Ciğerciliğe farklı bir bakış getiren Şahin, sonrasında restoranın hizmetlerine fasılı da eklemiş. Alkolsüz restoranlarda pek rastlanan bir uygulama olmasa da insanların çok hoşuna gittiğini ve çok eğlendiklerini anlatıyor:
“Ben bunu ilk yaparken herkes ‘sen restoransın, ne alaka, böyle bir şey yapamazsın’ dedi. Bunda da önüme taş koymaya kalktılar ama denedik, gördük ve başarılı olduk diye düşünüyorum. Küçük bir Kumkapı gibi de düşünebilirsiniz. Alkolsüz bir restoran, eğlence, hizmet sınırsız. Perşembe günleri de sıra gecesi düzenliyoruz. Neden olmasın? Gerçekten de çok güzel oldu. İnanılmaz güzel tepkiler aldık. Eğlenmek herkesin hakkı ve bu çok da pahalı olmaması lazım.”
İYİ CİĞER NASIL OLUR
Peki iyi bir ciğer nasıl olmalı? Şöyle anlatıyor:
“Bizim ciğerlerimiz Trakya ve Balıkesir’den, kesinlikle bir yaşını geçmemiş Kıvırcık kuzulardan geliyor. Onun haricinde bu ciğerlerin kanının, yağının, sinirinin ve zarının çok iyi ayıklanması gerekiyor. Ayıklandıktan sonra ciğeri eşit parçalara bölerek şişlere geçiriyoruz. Bu şişleri közde 30 saniye mühürlüyoruz. Ondan sonra özel baharat karışımım var, bunu kendim hazırlıyorum ve onu serpiştiriyorum üzerine. 3.5 dakika kadar közde bu ciğeri pişiriyorum. Ciğeri kurutmamak çok önemli.
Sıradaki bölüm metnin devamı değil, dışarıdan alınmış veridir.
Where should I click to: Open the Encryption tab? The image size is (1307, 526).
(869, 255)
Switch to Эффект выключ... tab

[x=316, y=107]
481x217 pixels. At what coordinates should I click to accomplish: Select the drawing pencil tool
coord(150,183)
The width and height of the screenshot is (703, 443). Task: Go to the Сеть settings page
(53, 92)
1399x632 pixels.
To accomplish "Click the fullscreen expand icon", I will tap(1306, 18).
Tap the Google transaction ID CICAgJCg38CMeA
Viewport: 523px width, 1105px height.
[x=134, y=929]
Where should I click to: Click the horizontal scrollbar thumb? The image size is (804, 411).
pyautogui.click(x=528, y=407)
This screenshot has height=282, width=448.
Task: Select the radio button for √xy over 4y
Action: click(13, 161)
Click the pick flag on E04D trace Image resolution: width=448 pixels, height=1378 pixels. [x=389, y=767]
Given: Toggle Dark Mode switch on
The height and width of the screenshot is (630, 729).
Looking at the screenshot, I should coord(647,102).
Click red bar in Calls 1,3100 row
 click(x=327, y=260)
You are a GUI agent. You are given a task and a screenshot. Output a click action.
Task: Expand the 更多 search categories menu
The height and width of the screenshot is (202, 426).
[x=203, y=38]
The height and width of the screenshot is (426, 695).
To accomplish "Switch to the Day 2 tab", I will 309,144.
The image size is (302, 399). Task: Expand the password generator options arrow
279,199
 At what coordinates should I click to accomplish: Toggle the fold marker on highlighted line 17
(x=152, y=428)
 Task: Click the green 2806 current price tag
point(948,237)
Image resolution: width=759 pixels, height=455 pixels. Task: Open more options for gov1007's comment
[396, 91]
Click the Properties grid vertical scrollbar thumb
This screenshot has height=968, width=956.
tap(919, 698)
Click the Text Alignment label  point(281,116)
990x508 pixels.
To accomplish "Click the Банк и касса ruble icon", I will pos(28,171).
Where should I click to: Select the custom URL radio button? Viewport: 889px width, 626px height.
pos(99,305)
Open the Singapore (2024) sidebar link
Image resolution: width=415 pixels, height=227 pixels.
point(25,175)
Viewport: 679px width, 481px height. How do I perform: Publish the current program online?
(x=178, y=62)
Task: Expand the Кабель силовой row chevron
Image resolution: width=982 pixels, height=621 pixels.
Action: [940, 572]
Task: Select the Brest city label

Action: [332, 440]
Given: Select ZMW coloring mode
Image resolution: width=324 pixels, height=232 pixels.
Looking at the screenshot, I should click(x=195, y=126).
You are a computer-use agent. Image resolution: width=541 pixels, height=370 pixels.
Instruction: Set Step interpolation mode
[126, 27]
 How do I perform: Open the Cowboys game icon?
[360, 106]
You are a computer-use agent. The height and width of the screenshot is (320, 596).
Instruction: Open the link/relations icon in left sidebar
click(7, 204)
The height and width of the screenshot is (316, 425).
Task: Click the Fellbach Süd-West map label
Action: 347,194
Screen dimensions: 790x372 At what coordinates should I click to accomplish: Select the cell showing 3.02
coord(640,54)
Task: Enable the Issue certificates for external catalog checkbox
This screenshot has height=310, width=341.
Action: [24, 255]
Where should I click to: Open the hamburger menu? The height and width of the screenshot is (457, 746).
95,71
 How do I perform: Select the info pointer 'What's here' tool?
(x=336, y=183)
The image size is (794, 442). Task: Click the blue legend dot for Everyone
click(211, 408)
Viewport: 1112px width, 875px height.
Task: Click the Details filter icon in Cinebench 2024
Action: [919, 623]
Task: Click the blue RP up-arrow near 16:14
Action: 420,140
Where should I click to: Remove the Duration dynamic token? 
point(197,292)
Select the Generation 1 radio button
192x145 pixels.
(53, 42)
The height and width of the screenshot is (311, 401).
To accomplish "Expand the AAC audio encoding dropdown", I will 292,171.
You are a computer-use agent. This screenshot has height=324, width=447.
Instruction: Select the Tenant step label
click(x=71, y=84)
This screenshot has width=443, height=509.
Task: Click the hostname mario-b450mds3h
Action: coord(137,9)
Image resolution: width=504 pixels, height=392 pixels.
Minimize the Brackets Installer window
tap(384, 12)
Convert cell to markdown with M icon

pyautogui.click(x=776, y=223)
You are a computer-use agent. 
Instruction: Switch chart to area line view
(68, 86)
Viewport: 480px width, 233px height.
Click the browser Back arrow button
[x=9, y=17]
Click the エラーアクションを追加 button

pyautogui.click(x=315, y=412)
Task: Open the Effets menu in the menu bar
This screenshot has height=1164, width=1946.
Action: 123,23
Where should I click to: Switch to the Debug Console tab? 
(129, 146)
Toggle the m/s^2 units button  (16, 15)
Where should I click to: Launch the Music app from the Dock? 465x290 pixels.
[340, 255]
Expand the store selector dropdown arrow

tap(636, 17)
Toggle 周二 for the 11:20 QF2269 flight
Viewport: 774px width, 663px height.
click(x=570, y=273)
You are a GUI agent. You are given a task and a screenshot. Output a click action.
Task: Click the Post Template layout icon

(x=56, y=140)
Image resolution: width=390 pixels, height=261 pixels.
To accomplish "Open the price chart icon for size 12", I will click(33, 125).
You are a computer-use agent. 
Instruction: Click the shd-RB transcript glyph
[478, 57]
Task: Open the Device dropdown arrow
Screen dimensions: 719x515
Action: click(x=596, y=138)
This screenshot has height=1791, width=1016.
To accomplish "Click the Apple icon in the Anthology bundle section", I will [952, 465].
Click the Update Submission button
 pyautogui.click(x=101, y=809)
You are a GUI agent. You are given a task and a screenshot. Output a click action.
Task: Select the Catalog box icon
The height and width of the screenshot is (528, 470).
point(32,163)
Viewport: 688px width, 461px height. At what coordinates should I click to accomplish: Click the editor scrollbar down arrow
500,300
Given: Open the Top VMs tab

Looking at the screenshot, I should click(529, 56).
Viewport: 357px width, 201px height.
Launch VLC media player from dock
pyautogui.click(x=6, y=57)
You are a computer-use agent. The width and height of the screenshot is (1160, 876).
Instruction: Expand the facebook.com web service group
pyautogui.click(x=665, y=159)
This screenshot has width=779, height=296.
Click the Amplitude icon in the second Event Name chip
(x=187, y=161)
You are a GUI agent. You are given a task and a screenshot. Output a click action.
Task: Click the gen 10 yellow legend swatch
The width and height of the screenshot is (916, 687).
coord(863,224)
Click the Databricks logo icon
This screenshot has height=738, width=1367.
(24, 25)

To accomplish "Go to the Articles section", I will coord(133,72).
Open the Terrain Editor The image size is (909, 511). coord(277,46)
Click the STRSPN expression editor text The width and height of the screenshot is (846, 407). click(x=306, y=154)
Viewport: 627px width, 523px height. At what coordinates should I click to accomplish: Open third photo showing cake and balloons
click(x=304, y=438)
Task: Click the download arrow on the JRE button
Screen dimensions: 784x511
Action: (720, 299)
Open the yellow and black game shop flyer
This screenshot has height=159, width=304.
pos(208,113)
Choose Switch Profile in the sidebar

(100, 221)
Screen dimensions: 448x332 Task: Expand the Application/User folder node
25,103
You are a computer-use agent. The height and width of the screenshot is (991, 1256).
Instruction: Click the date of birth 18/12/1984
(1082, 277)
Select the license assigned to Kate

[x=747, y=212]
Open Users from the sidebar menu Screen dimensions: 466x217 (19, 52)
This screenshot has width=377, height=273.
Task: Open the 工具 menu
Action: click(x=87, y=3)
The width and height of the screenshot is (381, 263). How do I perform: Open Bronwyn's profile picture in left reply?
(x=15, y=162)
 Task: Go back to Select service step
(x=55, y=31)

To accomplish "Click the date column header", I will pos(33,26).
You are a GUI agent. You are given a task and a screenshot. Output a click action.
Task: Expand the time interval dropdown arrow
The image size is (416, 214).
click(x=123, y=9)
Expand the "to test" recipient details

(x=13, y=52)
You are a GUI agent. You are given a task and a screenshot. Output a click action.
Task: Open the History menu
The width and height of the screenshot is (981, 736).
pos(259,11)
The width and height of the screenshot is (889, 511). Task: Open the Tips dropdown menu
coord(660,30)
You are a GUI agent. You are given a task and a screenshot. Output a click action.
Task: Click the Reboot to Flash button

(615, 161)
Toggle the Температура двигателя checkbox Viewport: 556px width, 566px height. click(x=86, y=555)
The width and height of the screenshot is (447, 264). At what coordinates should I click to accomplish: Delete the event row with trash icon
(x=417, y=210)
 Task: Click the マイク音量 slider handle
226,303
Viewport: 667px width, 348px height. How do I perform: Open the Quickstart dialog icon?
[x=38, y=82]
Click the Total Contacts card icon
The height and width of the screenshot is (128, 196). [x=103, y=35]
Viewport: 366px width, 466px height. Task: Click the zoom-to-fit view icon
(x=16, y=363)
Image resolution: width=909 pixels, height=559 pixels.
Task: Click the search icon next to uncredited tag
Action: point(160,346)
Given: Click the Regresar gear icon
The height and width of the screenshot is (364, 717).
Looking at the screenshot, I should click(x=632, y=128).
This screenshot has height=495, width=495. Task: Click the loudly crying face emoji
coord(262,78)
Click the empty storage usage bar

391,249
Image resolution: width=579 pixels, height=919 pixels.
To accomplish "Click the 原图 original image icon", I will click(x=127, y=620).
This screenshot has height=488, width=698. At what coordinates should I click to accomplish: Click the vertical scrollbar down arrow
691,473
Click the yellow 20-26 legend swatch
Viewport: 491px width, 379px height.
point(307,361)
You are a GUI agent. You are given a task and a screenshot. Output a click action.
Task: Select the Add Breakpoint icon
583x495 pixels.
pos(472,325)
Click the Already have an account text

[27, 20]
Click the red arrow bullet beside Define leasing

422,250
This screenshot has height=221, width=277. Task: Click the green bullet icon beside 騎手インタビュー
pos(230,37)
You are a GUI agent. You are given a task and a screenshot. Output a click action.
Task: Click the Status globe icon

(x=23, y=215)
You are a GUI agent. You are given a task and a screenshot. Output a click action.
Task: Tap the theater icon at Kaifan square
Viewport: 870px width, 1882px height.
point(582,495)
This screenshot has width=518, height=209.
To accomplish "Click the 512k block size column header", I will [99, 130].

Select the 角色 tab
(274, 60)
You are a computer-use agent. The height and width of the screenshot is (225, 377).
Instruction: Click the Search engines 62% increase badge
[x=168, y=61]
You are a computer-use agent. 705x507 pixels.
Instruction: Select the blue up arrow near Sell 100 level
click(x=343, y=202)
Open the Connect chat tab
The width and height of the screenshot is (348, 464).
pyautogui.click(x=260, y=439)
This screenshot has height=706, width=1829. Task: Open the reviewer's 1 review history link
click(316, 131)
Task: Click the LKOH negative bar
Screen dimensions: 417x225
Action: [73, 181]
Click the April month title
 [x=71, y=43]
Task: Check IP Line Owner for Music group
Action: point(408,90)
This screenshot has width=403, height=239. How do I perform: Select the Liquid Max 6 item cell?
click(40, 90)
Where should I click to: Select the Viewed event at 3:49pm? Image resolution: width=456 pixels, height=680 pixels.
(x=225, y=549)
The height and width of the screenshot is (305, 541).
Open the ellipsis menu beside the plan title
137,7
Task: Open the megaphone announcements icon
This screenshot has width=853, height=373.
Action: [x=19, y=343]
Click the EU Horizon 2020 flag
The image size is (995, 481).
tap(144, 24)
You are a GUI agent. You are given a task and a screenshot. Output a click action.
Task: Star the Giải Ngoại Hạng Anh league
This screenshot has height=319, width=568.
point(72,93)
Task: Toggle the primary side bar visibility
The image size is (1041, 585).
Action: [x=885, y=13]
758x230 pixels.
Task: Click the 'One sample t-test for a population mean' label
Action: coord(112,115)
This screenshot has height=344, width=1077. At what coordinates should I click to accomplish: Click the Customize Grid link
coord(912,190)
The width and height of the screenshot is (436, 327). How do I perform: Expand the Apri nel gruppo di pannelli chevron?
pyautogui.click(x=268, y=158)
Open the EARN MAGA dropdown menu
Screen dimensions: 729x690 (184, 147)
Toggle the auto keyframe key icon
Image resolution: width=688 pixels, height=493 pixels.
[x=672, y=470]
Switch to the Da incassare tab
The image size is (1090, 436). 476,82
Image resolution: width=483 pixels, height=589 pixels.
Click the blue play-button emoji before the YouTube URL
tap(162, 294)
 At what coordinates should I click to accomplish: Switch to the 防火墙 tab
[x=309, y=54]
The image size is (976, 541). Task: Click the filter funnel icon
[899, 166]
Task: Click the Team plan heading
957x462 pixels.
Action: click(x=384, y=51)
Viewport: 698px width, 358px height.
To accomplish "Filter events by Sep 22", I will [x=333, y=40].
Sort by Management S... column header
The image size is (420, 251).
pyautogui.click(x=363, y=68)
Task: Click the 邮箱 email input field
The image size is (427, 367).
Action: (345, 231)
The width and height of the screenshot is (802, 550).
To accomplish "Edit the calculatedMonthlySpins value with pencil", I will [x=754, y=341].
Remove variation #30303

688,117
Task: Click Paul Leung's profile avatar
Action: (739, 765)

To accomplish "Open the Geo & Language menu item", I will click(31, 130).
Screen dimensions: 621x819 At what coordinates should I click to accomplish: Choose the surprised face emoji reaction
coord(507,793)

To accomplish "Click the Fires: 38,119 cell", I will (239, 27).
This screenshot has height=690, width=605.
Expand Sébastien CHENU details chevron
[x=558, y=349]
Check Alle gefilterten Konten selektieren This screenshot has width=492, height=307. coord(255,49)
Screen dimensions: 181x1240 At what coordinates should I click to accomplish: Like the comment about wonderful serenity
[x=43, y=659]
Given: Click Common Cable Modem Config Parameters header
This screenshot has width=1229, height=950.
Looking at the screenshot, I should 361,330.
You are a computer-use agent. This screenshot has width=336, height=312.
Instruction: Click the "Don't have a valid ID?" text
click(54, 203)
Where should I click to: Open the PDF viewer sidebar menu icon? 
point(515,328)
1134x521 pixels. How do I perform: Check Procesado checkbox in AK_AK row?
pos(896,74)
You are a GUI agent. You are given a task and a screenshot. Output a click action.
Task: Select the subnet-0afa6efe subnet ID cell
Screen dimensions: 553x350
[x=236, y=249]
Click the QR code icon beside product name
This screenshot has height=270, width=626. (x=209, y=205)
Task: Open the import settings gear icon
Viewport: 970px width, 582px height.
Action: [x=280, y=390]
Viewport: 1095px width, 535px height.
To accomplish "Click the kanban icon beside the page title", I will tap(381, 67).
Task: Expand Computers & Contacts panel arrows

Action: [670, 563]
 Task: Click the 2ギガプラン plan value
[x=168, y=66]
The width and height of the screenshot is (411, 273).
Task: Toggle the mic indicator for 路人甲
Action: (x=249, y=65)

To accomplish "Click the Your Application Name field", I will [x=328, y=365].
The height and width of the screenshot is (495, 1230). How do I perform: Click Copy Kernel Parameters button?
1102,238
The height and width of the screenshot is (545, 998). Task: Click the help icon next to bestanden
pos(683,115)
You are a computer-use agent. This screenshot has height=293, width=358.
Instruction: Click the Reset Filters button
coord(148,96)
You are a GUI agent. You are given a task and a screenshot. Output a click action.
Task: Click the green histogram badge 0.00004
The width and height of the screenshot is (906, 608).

Ciğeri kesinlikle soğanla yiyorum, şalgamla seviyorum. Bunu ayranla tercih eden, soğansız yiyen olabilir. Ama kesinlikle ciğerin yanındaki lavaş ekmeği de çok önemli.”
“HAYALLERİNİZİN ÖNÜNE GEÇEN İNSANLARDAN UZAK DURUN”
Franchise için çok talep olduğunu ancak şu an itibariyle karşı olduğunu anlatan Şahin, “Bir marka oluşturuyorum, bu markayı iyice büyütüp olduğunu görmek istiyorum. Franchise ilk başta tehlikeli geliyor. Şu anda Katar’dan bir teklif var, orayla ilgili görüşmelerimiz sürüyor. 2023’ün ortasına doğru New Jersey’de Ciğer-İ Ala restoranı açmayı planlıyorum.” diyor.
Hayatta her zaman çok güzel tecrübelerin olmadığını ve başarısız oldukları dönemleri de yaşadıklarını anlatan Şahin, “Ticarette batmak diye bir şey yok. İnişler ve çıkışlar var. Önemli olan hatayı bulabilmek ve onu düzeltmek. Denemekten kesinlikle korkmamaları lazım. Hayatım boyunca denemekten hiç korkmadım. Başarısız olduğum şeyler de çok oldu, ama başarısızlık beni hiçbir zaman korkutmadı. Gençlere tavsiyem, kesinlikle iyi düşünsünler ama hayallerinin önüne geçecek insanlardan uzak dursunlar. Kimse onların hayallerini kapamasın, bu konuda özgür olsunlar.” ifadelerini kullanıyor.